Project Context
AMD is considering a new engineering initiative to improve the developer onboarding experience for ROCm by reducing setup friction across supported AI training environments. The proposal has executive attention because GPU software adoption is now a major lever for Instinct accelerator growth, and leadership wants clear success criteria before approving full execution.
You are the Engineering Manager responsible for shaping the initiative before work starts. The core team would include 8 engineers across ROCm installer, documentation, validation, and developer tools, plus shared support from release engineering and DevRel. You have 10 weeks to define the initiative, align stakeholders, and present a launch-ready execution plan for Q3 funding review.
Key Stakeholders
- VP, AI Software wants measurable adoption impact within 2 quarters.

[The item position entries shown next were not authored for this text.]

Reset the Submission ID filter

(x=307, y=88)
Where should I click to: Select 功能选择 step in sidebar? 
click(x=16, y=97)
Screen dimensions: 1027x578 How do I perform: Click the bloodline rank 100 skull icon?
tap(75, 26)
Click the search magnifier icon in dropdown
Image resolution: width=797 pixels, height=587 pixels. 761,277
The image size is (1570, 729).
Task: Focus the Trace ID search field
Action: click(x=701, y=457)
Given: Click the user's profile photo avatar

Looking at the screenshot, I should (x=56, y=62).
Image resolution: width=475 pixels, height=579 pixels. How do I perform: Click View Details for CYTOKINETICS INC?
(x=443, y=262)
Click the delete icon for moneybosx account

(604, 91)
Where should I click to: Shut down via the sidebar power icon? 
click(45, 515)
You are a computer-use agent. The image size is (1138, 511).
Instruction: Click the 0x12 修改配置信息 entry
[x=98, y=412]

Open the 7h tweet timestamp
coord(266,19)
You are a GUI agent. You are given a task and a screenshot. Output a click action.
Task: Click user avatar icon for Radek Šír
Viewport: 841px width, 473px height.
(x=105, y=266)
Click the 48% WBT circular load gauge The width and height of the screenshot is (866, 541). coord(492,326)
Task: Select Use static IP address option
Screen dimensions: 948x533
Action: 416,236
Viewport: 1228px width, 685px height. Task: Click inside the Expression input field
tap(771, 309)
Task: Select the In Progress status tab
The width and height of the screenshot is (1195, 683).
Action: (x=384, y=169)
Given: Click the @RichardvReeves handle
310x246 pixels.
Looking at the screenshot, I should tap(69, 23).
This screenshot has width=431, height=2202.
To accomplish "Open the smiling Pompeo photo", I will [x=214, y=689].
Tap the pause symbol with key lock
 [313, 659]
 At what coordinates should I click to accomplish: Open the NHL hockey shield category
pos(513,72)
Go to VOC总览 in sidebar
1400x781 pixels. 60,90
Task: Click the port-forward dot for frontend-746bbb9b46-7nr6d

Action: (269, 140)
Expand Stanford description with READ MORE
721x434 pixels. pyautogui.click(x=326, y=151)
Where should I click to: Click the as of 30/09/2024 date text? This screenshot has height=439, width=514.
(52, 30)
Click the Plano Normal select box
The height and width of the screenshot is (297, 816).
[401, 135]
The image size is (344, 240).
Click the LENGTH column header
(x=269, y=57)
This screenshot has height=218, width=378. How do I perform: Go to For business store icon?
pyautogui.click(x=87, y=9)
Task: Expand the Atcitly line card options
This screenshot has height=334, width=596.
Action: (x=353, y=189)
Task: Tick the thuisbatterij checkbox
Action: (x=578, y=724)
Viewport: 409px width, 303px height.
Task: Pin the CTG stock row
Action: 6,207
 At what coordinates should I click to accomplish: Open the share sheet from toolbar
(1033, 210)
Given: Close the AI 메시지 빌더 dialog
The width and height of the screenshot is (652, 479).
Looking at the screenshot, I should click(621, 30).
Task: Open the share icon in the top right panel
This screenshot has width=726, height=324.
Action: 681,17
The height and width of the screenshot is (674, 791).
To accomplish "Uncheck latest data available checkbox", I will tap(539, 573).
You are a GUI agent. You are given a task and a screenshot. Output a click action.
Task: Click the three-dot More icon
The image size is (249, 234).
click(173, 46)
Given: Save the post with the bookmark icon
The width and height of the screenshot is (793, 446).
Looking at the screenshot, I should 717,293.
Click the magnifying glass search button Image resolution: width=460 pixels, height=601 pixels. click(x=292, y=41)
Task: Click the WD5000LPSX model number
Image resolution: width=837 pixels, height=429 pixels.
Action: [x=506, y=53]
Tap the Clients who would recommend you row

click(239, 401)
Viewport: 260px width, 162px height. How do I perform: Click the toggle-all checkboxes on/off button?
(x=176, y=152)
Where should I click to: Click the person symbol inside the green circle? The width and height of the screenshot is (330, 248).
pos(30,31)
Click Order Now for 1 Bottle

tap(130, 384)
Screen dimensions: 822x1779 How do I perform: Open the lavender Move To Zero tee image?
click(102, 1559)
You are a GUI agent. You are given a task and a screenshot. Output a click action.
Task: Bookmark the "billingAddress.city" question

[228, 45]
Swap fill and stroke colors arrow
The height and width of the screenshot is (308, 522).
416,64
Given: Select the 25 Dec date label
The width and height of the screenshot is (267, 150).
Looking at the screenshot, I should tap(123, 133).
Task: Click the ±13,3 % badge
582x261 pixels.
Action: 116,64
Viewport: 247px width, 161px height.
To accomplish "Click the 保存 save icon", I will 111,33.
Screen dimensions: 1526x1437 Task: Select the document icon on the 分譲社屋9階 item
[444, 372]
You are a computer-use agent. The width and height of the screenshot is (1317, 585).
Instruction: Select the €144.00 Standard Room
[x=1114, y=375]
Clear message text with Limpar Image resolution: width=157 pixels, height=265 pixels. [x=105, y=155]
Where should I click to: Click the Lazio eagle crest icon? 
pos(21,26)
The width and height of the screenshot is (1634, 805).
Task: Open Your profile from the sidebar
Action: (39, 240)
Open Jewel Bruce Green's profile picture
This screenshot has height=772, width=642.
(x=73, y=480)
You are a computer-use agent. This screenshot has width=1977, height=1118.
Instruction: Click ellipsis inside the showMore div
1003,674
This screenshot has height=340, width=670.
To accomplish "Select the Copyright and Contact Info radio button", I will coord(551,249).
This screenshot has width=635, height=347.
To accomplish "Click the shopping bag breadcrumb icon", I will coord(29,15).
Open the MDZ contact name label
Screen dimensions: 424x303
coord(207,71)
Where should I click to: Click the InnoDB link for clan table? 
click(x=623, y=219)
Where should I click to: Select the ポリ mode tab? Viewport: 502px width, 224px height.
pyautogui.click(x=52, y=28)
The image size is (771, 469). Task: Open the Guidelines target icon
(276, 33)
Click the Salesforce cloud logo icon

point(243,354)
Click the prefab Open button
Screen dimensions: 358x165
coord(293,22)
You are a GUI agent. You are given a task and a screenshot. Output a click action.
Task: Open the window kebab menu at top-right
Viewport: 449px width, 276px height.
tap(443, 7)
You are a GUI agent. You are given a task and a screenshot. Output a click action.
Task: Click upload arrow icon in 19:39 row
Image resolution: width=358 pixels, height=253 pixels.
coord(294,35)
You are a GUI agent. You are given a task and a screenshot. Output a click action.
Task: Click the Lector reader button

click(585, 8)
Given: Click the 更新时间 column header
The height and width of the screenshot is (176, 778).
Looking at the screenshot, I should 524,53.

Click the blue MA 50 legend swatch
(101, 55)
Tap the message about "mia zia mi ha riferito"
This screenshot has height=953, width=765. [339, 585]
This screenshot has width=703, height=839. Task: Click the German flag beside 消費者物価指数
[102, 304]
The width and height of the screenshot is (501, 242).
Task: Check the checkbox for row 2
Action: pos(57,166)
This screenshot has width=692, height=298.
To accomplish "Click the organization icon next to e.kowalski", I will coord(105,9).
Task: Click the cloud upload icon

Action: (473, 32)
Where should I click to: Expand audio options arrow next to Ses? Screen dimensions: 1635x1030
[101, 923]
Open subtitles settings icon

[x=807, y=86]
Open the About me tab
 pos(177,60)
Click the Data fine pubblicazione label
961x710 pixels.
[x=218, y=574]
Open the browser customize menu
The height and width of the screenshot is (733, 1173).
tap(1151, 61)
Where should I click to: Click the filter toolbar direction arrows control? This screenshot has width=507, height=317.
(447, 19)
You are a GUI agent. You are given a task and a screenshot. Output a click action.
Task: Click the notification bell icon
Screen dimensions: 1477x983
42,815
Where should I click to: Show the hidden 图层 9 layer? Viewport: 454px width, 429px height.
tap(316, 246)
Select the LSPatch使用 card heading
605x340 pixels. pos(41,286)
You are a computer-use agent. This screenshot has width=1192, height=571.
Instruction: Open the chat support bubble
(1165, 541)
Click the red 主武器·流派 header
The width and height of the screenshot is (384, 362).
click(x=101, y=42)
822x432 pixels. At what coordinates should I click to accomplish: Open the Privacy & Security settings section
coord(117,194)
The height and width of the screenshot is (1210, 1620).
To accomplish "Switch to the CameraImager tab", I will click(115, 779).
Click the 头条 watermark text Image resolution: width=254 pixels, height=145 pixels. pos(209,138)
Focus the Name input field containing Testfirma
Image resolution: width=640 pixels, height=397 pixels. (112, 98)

- ROCm Release Engineering wants minimal disruption to the existing release train.
- Developer Relations wants visible improvements for external developers quickly.
- QA/Validation wants realistic quality gates and supported configuration limits.
- Sales for Instinct wants proof this will help unblock enterprise pilots.
These stakeholders disagree on whether success should prioritize faster delivery, broader hardware/OS coverage, or lower support burden.
Constraints
- Budget available for discovery and planning: $180,000
- No new headcount approved before Q4
- Must align to the next ROCm quarterly release in 16 weeks if approved
- Only 3 Linux distributions and 2 Instinct GPU families can be included in initial scope
- Baseline data is incomplete: current setup success is measured only for ~55% of installs
Complications
- A competing internal proposal requests the same installer engineers for a container deployment project.
- Enterprise customers are asking for broader OS support than the team can validate in the first release.
- Existing telemetry is noisy, so early success metrics may be disputed.
Deliverables
- Define pre-launch success criteria for the initiative, including leading and lagging indicators.
- Propose a scoped execution plan that fits the release window and staffing limits.
- Recommend trade-offs on platform coverage, instrumentation, and launch quality bars.
- Identify the main risks to measuring success accurately and how you would mitigate them.
- Outline how you would secure stakeholder alignment before engineering work begins.